AI Systems
RAG Systems
Building a RAG system (retrieval-augmented generation): enterprise knowledge retrieval as engineering infrastructure — sources, event-driven indexing, re-ranking, quality evaluation.
Most RAG systems break in production not because of the model but because of context. “Vector DB plus a prompt” is a prototype: it works in a demo because the data is small, fresh and selected to match the questions. In production every one of those assumptions stops holding, and the system starts answering confidently wrong.
Sources and indexing
Internal documents, conversations, tasks, repositories and CRM are normalized and versioned. The index rebuilds on a source-change event, not weekly on a schedule. This removes an entire class of “confidently stale” answers — the most insidious one, because it is not reproducible and can’t be debugged from a user complaint.

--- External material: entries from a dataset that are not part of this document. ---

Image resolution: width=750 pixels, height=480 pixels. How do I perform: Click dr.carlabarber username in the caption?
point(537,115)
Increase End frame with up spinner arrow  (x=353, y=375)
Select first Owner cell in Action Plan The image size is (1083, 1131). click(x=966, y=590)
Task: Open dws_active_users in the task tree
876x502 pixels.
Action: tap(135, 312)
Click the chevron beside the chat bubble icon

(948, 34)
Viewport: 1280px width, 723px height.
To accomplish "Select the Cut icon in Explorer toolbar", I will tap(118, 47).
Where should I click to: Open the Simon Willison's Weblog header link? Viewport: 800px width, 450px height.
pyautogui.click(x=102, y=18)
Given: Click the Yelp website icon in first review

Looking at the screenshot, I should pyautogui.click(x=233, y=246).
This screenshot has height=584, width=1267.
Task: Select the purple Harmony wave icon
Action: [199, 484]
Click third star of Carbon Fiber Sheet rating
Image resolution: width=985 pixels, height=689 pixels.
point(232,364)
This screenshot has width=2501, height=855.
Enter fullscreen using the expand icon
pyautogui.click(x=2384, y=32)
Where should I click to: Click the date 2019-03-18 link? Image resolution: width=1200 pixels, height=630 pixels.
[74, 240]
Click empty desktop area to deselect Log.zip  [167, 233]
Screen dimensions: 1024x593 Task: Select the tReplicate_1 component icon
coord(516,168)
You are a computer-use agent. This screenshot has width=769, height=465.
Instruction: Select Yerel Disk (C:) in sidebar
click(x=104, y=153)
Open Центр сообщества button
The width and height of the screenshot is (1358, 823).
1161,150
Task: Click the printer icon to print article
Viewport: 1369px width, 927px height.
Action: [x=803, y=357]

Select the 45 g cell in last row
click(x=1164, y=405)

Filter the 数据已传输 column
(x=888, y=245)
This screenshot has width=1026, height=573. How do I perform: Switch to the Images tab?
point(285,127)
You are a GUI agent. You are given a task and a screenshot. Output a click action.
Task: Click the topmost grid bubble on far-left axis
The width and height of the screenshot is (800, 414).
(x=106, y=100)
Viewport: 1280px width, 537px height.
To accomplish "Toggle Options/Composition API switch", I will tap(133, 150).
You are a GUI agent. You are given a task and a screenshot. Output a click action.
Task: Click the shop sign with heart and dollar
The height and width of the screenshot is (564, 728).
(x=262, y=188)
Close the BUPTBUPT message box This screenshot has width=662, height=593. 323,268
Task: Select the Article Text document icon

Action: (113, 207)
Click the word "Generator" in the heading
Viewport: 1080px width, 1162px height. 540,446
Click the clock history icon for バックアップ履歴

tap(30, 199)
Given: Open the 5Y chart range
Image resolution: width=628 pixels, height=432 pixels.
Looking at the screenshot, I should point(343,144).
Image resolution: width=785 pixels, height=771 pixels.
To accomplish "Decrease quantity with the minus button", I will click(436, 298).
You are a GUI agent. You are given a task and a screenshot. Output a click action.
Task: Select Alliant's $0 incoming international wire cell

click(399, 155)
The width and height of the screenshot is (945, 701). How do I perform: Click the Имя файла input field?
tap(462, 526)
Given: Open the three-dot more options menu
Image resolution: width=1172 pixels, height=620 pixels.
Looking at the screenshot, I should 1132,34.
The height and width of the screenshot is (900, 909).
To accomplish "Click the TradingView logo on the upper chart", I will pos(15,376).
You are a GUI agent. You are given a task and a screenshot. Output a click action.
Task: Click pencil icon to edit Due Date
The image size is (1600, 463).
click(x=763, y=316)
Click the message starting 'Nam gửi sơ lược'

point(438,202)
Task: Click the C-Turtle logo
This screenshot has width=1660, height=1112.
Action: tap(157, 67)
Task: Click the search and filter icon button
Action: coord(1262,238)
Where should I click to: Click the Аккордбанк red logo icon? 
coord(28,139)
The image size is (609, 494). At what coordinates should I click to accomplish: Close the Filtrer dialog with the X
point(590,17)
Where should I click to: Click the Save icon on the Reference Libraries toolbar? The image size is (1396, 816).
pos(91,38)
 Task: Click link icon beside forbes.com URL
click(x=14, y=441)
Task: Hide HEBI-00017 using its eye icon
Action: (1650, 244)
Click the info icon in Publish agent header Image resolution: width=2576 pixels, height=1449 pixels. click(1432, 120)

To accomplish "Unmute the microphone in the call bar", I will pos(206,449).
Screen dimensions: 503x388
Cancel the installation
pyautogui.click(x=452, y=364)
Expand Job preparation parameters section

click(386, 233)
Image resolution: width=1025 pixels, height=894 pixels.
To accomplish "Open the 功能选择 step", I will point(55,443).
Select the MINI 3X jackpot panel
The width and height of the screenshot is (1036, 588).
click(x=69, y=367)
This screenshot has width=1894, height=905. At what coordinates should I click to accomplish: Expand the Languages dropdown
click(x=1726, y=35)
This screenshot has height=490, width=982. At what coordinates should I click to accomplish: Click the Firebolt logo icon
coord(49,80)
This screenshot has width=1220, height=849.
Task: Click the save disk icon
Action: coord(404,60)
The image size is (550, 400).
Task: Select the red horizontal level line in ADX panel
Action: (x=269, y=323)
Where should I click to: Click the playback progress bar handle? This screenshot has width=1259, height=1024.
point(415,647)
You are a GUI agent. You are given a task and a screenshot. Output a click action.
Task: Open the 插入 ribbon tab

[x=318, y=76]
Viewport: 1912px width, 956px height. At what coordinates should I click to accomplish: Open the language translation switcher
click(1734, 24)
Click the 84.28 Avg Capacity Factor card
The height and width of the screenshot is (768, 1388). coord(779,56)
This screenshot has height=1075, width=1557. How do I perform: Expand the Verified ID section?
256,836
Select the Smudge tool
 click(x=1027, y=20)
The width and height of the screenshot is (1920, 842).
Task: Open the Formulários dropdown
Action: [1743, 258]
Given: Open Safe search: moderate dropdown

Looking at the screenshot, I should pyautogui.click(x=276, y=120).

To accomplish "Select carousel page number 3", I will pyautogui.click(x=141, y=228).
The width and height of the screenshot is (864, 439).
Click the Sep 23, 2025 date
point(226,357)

Retrieval and context supply
Hybrid retrieval: dense finds candidates by meaning, lexical cuts “looks like it but isn’t”, re-ranking orders by relevance to the specific query. What goes into the model is not “everything we found” but a re-ranked minimum within a set context budget. This is about quality and cost at once: on long noisy context the model extracts the essential worse and costs more.
Quality evaluation
Without it RAG degrades invisibly. You need relevance and groundedness metrics — how much the answer relies on supplied context vs. the model’s memory — regression sets with known answers, and tracing of which fragment influenced the answer. “The sources don’t contain this” behavior is designed separately: an honest refusal beats a confident guess, but it does not appear on its own.
Where the line is
If demo quality is excellent but production “sometimes lies”, the culprit is almost always index freshness and missing re-ranking, not the retrieval algorithm and not the model. “Add more context” more often hurts than helps: accuracy depends more on context relevance than completeness. RAG is context infrastructure, not model tuning.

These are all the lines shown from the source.